— BEGIN Entries —
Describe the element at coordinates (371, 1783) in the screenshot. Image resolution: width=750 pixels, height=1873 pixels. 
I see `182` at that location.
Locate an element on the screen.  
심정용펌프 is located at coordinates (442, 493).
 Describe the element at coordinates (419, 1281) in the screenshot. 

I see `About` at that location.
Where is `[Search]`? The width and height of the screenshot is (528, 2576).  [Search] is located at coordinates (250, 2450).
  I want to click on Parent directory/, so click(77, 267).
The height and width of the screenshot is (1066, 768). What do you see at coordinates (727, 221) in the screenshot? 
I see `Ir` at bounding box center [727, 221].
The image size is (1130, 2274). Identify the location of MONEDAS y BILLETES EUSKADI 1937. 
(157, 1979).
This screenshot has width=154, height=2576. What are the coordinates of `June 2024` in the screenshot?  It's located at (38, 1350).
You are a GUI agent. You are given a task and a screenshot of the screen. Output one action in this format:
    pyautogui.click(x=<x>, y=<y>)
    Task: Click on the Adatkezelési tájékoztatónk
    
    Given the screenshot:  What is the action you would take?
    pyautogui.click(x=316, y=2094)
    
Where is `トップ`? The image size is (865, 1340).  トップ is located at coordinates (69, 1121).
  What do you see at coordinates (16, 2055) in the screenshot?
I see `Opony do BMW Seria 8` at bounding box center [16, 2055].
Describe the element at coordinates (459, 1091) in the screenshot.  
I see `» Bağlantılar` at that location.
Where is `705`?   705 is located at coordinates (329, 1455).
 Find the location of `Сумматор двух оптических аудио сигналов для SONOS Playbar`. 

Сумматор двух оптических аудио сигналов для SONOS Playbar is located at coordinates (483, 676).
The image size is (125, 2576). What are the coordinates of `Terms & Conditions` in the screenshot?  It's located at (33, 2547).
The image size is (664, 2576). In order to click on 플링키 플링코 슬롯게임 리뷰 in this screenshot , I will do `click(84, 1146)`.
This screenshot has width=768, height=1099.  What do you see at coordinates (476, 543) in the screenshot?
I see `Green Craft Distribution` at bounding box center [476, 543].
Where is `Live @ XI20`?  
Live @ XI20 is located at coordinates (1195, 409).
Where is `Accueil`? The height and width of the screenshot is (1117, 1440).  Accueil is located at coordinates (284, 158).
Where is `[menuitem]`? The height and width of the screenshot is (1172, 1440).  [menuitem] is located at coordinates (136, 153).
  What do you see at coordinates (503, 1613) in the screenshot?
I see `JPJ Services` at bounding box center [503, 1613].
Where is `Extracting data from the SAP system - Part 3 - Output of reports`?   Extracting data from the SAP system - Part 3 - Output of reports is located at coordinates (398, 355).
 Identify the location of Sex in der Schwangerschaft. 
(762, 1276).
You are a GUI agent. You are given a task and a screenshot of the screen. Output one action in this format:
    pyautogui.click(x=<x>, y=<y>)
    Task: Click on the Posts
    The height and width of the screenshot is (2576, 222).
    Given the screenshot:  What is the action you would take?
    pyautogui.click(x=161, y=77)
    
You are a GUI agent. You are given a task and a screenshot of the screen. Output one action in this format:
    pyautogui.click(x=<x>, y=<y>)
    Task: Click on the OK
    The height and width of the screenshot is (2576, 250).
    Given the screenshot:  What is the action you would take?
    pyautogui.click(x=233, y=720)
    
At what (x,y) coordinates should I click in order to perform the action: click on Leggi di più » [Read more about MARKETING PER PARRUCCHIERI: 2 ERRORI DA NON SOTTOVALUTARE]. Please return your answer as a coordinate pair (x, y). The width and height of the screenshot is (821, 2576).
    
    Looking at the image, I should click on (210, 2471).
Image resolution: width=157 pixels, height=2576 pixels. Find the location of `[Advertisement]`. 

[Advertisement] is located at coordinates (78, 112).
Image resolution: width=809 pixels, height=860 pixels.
— END Entries —
Print the items above again word for word, from the line containing "This screenshot has width=768, height=1099." through the line containing "Live @ XI20 is", including both of those lines.

This screenshot has width=768, height=1099.  What do you see at coordinates (476, 543) in the screenshot?
I see `Green Craft Distribution` at bounding box center [476, 543].
Where is `Live @ XI20`?  
Live @ XI20 is located at coordinates (1195, 409).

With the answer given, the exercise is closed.